_Prompt:_ Repeat only the rows starting with the line that contains "Where should I click to: Expand" and going on through the line that contains "(x=897, y=256)", but switch "thumbs down" to "thumbs up" and keep everything else the same.

(Extracted rows)
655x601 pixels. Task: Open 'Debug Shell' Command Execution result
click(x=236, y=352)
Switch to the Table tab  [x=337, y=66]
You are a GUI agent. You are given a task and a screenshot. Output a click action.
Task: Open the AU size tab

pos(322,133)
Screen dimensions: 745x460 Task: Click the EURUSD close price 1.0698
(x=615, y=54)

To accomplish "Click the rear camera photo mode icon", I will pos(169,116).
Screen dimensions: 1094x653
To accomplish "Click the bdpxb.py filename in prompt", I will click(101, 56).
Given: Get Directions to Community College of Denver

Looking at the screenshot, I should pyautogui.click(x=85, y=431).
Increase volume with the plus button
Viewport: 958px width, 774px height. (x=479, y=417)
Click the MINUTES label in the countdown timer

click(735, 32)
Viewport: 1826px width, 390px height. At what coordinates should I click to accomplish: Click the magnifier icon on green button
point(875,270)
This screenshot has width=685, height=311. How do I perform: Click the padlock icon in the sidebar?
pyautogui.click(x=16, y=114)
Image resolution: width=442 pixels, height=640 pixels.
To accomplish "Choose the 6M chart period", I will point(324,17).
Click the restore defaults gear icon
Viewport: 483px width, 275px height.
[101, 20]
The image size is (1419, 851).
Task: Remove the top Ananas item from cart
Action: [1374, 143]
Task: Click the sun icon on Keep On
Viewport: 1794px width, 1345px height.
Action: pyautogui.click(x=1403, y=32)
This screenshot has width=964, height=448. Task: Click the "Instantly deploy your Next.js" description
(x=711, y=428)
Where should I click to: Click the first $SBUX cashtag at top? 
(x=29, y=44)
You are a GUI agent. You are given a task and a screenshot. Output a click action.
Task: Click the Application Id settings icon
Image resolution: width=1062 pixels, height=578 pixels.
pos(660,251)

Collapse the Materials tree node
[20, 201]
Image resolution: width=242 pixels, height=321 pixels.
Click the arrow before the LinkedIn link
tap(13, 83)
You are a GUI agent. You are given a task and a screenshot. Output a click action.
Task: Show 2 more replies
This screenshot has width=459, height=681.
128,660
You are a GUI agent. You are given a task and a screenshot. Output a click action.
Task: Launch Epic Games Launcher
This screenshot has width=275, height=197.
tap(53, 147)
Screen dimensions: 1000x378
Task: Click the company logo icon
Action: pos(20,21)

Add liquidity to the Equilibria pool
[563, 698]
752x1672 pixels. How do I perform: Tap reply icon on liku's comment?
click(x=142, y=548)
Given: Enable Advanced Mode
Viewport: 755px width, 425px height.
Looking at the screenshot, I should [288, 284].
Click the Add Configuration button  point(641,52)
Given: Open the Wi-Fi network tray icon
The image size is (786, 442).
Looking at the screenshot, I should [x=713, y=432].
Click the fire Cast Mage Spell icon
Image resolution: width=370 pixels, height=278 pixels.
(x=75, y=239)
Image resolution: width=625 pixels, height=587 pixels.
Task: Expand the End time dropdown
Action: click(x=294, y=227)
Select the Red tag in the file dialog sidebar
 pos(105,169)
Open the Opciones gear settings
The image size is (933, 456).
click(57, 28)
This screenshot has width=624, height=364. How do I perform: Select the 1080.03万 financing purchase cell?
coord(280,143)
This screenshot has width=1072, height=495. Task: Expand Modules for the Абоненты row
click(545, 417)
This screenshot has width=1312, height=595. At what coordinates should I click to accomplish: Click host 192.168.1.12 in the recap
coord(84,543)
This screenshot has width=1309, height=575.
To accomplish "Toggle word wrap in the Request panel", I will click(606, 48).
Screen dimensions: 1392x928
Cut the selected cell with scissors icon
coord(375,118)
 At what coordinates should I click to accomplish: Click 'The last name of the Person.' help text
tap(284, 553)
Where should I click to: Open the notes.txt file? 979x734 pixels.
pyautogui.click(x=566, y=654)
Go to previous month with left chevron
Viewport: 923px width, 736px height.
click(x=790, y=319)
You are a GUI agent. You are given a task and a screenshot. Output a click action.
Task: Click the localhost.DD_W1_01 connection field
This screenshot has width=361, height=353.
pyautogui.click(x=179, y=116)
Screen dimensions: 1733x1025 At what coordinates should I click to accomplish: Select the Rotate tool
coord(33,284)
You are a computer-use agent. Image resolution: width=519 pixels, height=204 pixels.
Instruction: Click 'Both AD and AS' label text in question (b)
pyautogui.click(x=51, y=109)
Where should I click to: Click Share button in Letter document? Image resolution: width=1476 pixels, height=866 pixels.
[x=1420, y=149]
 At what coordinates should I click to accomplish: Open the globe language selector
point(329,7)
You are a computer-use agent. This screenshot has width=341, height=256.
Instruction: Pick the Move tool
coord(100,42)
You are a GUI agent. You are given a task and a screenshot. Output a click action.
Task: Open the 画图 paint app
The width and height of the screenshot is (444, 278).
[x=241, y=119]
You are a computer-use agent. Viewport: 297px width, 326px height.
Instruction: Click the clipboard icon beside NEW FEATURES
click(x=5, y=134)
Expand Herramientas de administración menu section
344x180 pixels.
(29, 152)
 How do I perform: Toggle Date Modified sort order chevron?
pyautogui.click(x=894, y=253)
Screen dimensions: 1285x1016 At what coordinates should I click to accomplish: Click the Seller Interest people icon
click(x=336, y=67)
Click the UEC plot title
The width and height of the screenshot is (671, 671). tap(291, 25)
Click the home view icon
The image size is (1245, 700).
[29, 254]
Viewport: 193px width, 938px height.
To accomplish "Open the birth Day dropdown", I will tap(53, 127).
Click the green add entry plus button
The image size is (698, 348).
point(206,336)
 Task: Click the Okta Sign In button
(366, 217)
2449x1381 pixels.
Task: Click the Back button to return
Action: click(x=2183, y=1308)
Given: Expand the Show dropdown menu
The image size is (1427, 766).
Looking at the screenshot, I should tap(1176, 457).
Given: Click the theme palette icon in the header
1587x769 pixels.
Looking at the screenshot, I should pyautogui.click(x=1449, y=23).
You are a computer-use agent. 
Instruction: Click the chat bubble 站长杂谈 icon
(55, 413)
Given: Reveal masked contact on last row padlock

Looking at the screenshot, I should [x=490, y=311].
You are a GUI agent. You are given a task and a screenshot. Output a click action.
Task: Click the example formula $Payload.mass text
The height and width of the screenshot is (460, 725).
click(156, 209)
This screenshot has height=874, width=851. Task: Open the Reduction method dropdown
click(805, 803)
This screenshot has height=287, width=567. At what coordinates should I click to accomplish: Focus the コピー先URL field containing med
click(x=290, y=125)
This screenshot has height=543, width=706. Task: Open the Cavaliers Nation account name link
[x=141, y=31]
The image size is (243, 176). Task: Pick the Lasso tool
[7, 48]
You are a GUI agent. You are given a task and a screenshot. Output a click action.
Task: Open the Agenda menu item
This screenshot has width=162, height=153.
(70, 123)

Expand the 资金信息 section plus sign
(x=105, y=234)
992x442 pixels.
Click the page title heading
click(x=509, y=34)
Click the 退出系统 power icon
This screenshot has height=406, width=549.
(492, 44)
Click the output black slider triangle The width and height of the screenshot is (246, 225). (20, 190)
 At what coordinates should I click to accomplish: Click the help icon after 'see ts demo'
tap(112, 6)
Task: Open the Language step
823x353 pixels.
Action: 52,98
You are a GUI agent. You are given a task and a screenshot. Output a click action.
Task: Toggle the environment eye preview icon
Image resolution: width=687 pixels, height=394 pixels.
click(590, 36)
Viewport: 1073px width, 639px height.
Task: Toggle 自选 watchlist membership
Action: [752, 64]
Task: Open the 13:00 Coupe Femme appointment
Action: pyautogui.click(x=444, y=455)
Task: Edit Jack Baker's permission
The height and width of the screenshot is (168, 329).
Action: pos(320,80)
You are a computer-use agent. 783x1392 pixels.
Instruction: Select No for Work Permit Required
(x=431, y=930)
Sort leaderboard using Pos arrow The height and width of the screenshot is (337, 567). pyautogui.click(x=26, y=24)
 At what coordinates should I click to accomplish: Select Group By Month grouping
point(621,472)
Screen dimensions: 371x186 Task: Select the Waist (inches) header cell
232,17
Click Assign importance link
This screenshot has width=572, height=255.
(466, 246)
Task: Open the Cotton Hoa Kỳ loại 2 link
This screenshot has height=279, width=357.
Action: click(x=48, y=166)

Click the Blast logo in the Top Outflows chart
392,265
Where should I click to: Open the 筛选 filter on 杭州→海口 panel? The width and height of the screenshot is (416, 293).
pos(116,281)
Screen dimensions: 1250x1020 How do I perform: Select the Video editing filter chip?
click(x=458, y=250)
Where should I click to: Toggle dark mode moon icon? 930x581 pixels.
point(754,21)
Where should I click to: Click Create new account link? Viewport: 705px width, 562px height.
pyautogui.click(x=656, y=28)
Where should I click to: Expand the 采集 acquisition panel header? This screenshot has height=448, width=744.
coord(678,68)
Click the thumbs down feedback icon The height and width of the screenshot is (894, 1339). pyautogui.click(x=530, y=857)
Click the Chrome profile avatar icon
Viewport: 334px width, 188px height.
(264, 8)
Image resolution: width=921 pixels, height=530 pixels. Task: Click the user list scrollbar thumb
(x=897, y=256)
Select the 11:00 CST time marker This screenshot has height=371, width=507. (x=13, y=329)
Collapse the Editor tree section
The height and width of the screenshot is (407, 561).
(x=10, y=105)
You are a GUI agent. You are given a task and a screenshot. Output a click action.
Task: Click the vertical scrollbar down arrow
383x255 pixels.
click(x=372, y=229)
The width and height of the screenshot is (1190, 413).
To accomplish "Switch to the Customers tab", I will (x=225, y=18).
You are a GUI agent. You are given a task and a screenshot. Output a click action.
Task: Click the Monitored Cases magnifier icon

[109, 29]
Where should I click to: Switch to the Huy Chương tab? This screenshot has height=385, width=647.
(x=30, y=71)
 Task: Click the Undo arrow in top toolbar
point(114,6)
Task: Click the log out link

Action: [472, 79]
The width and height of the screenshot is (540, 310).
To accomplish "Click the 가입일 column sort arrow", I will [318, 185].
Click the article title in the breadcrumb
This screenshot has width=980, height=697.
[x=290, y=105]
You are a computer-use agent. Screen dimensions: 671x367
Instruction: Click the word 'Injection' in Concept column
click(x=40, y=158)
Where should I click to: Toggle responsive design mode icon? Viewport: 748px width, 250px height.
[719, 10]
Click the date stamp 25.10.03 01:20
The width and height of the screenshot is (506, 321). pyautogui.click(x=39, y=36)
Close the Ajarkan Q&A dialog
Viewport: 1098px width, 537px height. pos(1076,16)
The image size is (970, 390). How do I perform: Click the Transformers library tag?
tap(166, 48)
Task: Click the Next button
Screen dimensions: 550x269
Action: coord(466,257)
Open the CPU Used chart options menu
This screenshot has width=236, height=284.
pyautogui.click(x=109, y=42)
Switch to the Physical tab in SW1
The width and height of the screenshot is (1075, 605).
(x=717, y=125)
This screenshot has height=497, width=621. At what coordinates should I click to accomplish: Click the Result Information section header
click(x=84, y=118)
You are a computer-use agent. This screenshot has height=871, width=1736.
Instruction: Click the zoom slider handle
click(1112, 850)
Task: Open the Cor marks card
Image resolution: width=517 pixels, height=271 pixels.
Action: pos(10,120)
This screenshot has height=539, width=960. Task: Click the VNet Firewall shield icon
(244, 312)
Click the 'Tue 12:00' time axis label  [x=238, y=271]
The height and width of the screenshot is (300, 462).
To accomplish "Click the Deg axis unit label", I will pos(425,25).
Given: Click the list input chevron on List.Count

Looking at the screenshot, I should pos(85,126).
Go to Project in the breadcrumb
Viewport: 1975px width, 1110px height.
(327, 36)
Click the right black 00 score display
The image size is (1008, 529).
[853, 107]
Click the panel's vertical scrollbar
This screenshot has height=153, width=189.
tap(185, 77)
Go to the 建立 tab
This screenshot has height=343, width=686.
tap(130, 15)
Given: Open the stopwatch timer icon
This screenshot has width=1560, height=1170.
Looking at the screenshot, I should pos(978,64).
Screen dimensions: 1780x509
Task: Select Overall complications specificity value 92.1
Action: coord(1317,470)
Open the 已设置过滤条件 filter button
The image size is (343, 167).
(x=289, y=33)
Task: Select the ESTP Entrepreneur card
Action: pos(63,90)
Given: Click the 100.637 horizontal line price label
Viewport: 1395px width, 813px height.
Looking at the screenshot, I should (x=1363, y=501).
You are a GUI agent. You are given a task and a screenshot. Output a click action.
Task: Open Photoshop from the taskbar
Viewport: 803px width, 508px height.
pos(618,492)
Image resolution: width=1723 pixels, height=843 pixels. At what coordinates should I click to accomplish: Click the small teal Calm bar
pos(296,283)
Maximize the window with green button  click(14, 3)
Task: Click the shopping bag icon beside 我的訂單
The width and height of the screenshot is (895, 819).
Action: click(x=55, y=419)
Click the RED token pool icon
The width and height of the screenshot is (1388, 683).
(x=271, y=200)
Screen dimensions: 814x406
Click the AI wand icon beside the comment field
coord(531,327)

_Result for this task:_
Where should I click to: Expand the 采集 acquisition panel header? This screenshot has height=448, width=744.
coord(678,68)
Click the thumbs up feedback icon The height and width of the screenshot is (894, 1339). pyautogui.click(x=530, y=857)
Click the Chrome profile avatar icon
Viewport: 334px width, 188px height.
(264, 8)
Image resolution: width=921 pixels, height=530 pixels. Task: Click the user list scrollbar thumb
(x=897, y=256)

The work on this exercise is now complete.